# Corn Snake



## Xerneas (Aug 6, 2013)

I purchased her a while ago but never got around to showing off my baby corn snake, Nagini, over here. She hatched last August. She's a real sweetheart! 

Also, sorry for the low quality pictures but I don't own a good camera ATM.


----------



## Hey-Fay (Jul 8, 2013)

Isn't she beautiful!! I had a baby corn two years ago but sadly he passed. There was something wrong with him. The last day he was alive I picked him up and walked around the house with him, I put him back up and a few hours later when I went to check on him he had passed. 

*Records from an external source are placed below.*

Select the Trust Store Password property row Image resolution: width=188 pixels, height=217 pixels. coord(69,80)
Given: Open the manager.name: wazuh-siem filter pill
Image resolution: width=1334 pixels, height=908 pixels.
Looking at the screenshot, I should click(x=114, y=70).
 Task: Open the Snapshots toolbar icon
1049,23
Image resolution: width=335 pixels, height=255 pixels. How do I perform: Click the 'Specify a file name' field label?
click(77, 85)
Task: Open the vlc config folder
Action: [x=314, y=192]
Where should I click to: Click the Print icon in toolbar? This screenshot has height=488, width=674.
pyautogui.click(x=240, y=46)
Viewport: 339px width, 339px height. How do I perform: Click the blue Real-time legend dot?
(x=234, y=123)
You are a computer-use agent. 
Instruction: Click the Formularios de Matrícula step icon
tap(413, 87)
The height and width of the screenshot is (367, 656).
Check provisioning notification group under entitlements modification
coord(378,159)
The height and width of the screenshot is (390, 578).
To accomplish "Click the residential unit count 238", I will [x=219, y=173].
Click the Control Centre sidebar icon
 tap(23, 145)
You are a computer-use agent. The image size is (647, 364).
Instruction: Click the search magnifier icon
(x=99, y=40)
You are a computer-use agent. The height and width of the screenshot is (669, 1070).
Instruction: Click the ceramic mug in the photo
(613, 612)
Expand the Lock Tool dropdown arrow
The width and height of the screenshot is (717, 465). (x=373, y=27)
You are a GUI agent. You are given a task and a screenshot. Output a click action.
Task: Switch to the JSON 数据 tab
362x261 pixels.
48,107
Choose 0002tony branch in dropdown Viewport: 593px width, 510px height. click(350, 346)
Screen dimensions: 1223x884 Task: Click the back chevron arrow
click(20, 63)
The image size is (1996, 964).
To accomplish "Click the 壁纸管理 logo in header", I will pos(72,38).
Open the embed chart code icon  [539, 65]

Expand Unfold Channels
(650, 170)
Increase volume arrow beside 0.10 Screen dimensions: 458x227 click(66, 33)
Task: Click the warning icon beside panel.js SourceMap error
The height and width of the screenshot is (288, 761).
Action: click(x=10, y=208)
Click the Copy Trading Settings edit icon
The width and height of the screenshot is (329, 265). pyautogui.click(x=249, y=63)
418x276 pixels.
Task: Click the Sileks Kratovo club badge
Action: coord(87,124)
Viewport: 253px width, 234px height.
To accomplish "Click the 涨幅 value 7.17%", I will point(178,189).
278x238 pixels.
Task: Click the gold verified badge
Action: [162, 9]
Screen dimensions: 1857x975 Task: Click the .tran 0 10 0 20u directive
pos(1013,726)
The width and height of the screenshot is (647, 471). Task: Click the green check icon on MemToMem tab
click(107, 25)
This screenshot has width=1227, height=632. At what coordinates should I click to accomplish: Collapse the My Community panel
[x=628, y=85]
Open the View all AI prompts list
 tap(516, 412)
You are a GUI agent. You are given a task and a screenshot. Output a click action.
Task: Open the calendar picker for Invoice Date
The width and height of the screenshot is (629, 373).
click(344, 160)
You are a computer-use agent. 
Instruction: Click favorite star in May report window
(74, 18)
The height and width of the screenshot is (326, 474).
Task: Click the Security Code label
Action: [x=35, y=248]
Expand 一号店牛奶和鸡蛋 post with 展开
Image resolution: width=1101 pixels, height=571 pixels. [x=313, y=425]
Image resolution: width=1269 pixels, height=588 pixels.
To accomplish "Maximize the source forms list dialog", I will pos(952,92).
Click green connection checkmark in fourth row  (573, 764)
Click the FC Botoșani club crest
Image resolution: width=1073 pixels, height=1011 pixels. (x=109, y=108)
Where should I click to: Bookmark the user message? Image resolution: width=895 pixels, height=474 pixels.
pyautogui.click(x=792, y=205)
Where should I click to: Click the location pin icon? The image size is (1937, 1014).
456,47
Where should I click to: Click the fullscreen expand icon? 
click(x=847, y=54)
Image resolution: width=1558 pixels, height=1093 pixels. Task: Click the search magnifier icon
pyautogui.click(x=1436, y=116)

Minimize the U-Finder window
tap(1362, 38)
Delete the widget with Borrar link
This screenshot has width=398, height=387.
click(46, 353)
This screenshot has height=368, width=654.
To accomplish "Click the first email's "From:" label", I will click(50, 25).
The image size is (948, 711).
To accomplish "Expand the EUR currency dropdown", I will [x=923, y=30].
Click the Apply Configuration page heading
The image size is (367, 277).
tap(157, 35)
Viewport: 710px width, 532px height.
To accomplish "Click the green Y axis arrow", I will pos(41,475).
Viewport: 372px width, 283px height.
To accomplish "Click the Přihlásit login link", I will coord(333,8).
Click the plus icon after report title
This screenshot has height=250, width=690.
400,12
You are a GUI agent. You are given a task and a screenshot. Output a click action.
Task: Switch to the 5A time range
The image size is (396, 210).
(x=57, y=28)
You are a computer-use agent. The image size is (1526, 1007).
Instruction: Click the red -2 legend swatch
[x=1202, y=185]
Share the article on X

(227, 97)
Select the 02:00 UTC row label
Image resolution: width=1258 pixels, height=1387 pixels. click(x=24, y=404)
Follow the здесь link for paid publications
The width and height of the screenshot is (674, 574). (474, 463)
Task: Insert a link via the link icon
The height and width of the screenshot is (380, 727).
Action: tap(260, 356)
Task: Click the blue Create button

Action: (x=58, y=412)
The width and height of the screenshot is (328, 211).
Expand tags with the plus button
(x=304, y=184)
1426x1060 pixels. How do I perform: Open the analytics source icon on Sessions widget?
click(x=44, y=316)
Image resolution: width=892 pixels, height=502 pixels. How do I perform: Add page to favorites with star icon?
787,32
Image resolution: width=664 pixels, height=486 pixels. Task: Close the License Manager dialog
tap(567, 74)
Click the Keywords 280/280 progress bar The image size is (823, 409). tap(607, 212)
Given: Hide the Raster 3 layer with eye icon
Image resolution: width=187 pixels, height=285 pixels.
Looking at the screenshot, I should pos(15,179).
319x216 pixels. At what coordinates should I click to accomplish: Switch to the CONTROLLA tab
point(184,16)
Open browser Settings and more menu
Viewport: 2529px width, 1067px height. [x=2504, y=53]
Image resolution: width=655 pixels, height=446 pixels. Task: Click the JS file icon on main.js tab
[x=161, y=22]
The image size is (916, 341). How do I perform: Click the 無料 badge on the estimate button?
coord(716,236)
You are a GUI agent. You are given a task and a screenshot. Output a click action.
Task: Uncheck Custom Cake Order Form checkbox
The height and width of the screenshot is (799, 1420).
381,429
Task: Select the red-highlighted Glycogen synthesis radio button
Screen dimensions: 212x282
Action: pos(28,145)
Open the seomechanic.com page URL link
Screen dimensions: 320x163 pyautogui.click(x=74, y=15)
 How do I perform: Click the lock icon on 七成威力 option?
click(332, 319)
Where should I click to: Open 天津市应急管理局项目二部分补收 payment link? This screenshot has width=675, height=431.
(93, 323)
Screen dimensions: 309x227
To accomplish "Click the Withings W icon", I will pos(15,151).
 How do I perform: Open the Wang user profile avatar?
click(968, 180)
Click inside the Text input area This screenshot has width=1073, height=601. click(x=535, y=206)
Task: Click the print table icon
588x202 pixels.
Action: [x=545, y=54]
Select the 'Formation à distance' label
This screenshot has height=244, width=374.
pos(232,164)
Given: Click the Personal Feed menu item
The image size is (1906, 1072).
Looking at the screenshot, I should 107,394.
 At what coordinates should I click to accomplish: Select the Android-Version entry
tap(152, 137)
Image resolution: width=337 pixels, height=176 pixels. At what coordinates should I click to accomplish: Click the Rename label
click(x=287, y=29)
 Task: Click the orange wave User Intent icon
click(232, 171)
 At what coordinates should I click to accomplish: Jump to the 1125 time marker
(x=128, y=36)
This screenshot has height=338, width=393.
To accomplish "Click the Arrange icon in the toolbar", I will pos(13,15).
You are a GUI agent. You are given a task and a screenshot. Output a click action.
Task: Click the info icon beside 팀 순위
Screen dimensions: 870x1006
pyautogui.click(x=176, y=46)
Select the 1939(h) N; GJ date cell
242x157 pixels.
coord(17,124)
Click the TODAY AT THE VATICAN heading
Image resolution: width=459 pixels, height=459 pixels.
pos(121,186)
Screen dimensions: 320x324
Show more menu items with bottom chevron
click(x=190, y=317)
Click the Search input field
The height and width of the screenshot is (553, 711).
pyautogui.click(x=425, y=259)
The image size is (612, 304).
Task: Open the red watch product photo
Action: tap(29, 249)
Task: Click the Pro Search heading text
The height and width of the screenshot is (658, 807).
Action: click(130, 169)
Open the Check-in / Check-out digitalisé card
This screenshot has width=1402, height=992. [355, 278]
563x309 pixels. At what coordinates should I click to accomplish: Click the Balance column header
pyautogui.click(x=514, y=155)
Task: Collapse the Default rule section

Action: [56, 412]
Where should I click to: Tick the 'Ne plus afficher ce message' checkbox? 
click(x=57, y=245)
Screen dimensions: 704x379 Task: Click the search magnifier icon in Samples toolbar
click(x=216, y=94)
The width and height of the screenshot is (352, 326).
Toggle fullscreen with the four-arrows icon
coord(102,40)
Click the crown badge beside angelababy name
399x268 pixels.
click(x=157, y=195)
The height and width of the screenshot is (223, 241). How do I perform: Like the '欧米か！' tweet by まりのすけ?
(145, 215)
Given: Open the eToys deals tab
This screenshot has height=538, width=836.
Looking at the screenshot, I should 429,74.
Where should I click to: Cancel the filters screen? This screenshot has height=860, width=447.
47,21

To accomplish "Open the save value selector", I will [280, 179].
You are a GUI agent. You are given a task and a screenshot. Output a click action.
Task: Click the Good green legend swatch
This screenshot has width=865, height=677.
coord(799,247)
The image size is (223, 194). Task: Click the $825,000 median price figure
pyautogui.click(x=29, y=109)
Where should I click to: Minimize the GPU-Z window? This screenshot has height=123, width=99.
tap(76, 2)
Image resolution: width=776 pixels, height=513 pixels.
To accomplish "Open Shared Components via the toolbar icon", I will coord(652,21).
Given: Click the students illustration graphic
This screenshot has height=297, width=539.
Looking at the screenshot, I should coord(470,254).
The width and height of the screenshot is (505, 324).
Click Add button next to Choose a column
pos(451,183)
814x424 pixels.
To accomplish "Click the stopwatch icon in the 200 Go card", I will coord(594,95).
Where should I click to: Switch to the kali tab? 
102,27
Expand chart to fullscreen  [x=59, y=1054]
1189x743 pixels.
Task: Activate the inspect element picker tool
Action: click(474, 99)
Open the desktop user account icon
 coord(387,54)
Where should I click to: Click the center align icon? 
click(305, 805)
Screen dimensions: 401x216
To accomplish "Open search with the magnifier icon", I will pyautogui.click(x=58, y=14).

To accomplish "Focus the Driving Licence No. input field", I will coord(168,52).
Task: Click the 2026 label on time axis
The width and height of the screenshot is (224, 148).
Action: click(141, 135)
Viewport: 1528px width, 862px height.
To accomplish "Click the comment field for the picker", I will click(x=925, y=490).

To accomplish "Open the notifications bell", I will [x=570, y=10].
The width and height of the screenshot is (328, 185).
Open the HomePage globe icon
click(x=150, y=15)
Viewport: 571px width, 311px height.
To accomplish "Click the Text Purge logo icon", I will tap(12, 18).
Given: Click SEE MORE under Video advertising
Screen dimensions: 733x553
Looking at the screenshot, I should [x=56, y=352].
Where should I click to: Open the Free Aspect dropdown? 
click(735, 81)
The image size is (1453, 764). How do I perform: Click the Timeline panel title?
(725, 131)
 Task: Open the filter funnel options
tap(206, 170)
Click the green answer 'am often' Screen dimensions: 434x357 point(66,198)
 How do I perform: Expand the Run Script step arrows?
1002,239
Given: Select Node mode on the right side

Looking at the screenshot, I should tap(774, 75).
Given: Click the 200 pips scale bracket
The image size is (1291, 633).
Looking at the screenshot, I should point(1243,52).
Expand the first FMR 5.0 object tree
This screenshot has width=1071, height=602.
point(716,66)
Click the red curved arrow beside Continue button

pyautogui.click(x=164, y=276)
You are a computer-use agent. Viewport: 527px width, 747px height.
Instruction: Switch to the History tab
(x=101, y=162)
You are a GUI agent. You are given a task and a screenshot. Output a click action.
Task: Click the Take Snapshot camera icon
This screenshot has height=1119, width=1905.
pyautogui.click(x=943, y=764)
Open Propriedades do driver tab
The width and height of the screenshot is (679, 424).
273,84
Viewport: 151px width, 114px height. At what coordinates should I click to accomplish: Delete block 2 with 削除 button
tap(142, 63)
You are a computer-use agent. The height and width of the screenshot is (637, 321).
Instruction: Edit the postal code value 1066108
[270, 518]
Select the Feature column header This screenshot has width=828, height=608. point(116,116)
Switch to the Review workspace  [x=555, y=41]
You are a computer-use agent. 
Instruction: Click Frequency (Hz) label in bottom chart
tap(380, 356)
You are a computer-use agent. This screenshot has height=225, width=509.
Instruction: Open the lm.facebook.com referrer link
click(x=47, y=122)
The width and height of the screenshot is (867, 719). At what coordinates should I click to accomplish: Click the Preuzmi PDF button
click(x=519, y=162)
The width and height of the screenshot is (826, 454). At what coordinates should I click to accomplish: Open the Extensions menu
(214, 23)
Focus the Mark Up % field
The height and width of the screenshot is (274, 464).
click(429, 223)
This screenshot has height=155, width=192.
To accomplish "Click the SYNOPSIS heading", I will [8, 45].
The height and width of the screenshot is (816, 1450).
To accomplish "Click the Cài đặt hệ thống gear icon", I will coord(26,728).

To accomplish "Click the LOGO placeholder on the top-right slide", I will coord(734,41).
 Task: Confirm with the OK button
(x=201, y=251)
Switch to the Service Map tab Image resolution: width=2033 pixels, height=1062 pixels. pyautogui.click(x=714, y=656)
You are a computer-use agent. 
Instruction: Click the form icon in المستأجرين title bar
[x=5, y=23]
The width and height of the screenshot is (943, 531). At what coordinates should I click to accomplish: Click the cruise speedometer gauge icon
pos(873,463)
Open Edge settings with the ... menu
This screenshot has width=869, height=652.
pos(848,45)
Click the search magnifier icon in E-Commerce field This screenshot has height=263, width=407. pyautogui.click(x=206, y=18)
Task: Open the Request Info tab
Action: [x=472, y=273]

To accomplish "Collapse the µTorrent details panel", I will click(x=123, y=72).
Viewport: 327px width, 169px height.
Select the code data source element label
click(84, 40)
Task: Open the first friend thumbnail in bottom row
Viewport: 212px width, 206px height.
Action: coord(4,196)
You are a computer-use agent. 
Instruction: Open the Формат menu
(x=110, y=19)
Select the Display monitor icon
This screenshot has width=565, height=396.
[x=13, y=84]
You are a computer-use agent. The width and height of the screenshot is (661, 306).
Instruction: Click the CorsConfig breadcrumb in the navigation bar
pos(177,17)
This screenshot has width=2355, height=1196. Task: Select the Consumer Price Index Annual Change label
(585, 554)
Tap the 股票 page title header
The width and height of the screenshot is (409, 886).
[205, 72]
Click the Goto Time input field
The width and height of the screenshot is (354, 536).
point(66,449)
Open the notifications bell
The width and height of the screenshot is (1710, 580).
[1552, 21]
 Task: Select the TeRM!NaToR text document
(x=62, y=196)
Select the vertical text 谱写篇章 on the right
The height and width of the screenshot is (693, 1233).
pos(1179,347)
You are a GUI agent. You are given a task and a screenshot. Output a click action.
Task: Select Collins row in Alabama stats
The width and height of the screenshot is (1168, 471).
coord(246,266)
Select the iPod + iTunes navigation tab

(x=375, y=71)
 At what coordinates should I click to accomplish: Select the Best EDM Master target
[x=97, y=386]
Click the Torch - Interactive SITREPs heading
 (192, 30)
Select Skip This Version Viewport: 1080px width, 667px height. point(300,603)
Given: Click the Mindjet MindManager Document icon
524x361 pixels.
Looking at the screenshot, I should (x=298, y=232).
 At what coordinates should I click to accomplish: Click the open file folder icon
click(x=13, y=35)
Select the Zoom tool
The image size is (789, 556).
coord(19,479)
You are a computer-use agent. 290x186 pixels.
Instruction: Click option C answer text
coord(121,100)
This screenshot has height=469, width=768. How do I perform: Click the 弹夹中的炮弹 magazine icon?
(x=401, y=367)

He was seriously the sweetest snake I've ever owned. He liked to be petted and would curl up on my chest while getting petted ;v;


----------



## Xerneas (Aug 6, 2013)

Hey-Fay said:


> Isn't she beautiful!! I had a baby corn two years ago but sadly he passed. There was something wrong with him. The last day he was alive I picked him up and walked around the house with him, I put him back up and a few hours later when I went to check on him he had passed.
> 
> He was seriously the sweetest snake I've ever owned. He liked to be petted and would curl up on my chest while getting petted ;v;


Thanks! She's in blue right now (about to shed for those unfamiliar with reptile phrases). Always an exciting time 

Wow, I'm really sorry to hear that, though. That's not the first time I've read about something like that happening out of nowhere. I don't know how old he was, but I've read many times that sometimes the babies just fail to thrive -- they're just so delicate.


----------



## Hey-Fay (Jul 8, 2013)

He was about a quarter smaller than your girl. I dug up some pictures of him just now to show you 

View attachment 139937

View attachment 139945
Thats the end of his tail at his jaw


----------



## Xerneas (Aug 6, 2013)

Hey-Fay said:


> He was about a quarter smaller than your girl. I dug up some pictures of him just now to show you
> 
> View attachment 139937
> 
> ...


Awww! What a cutie pie! Sorry for your loss... He looks like he was a real sweetie!


----------



## Hey-Fay (Jul 8, 2013)

Thank you, he was very sweet. My mum, who is terrified of snakes and lives in NC while I live in MI, was wigged out when i told her I got him lol
I could mentally see the heebe jebbie dance she did while talking on the phone with me XD


----------



## delilahrene (Nov 1, 2013)

She is beautiful! I can always appreciate a good snake, but do not think I would want one for myself. I am a furry pet person .


----------



## Hey-Fay (Jul 8, 2013)

I adore snakes but I'll never have one that eats small animals. Next one I get will either be a garder, a Rough Green Snake, or a worm snake. All of which can survive on insects! The garder eats mice but doesn't need them to survive, whoo hoo!


----------



## Xerneas (Aug 6, 2013)

delilahrene said:


> She is beautiful! I can always appreciate a good snake, but do not think I would want one for myself. I am a furry pet person .


Thank you!

To each their own


----------



## Charlottesmom (Nov 27, 2013)

Love corn snakes! My kids and I always flock to them at the pet shop, such sweet personalities too. BUT I could never have a snake due to the feeding, I couldn't even hack frozen pinkies (worked at a pet shop years ago and we started carrying frozen mice for snake food, we got curious and opened a package....I felt so bad for the poor little baby!). I will admire snakes from afar, videos on youtube, pet shop snakes and pictures of cuties like yours. :0)


----------